### Work item
Scan the entries below. Return every line that includes "will".

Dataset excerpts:
□ □ □ □

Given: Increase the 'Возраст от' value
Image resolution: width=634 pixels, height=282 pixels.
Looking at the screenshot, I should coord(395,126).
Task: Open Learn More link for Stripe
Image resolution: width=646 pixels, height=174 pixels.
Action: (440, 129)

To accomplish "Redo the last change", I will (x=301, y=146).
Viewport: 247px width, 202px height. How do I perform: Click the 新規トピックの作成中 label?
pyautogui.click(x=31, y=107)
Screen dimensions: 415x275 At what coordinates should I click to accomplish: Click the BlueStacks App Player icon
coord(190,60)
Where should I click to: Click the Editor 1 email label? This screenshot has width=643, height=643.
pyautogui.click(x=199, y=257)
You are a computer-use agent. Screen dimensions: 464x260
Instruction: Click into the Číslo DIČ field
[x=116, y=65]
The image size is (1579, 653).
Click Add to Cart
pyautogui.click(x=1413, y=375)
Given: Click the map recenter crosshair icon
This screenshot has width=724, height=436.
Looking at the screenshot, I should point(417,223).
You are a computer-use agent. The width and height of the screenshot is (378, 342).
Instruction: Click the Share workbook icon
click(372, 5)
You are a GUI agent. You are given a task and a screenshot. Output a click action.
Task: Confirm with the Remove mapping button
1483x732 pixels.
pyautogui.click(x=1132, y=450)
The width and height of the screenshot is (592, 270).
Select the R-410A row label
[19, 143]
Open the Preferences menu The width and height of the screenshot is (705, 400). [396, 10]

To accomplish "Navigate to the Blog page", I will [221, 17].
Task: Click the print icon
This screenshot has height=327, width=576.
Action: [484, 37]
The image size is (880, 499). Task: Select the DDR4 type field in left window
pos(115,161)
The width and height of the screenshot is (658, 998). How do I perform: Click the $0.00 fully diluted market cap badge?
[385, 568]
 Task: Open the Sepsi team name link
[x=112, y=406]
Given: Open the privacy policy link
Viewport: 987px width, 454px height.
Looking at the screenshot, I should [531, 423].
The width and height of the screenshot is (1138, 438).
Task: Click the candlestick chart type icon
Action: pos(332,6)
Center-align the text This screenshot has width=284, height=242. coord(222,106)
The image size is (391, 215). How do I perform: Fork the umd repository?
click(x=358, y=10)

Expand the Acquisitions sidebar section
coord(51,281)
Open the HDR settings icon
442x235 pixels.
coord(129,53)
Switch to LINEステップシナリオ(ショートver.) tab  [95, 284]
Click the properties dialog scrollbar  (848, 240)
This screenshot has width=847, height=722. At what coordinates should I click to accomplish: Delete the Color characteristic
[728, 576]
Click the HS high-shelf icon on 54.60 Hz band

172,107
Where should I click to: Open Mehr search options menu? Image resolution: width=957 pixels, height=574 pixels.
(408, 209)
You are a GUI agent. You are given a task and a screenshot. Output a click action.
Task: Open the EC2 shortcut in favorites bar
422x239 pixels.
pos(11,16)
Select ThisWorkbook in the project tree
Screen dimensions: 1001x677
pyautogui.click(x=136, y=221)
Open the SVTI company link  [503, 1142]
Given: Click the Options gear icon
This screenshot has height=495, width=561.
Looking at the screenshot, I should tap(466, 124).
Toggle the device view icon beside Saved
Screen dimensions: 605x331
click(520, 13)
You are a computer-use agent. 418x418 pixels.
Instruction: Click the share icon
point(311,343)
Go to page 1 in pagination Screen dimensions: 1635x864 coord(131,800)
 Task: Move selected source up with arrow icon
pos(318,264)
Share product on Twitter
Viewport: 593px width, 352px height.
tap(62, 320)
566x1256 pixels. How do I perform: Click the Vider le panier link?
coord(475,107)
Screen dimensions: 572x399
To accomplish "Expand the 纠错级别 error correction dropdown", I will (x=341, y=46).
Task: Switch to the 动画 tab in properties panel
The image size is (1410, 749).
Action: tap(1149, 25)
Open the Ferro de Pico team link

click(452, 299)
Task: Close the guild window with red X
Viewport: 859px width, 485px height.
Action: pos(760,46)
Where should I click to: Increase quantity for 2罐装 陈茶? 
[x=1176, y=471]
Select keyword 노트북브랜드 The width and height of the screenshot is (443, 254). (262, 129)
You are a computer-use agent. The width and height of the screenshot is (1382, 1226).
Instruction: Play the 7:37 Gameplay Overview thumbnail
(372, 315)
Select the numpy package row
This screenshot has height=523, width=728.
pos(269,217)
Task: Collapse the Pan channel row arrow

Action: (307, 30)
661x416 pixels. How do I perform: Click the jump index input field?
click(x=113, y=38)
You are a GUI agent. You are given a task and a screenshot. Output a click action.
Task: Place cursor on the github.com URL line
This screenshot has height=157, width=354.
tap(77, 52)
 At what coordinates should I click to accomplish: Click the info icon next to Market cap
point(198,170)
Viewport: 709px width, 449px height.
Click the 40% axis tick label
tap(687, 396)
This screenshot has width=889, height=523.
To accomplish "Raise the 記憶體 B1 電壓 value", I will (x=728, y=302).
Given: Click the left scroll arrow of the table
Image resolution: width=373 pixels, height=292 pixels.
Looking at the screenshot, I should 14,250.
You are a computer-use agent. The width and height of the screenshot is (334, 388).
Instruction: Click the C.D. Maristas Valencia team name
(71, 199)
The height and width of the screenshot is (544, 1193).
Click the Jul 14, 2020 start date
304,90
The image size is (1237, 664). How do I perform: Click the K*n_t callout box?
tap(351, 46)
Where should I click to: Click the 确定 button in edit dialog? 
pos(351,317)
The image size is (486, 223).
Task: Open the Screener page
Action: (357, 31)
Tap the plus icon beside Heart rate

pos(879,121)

□ □ □ □

### Response to this exercise
To accomplish "Redo the last change", I will (x=301, y=146).
To accomplish "Navigate to the Blog page", I will [221, 17].
To accomplish "Expand the 纠错级别 error correction dropdown", I will (x=341, y=46).
To accomplish "Raise the 記憶體 B1 電壓 value", I will (x=728, y=302).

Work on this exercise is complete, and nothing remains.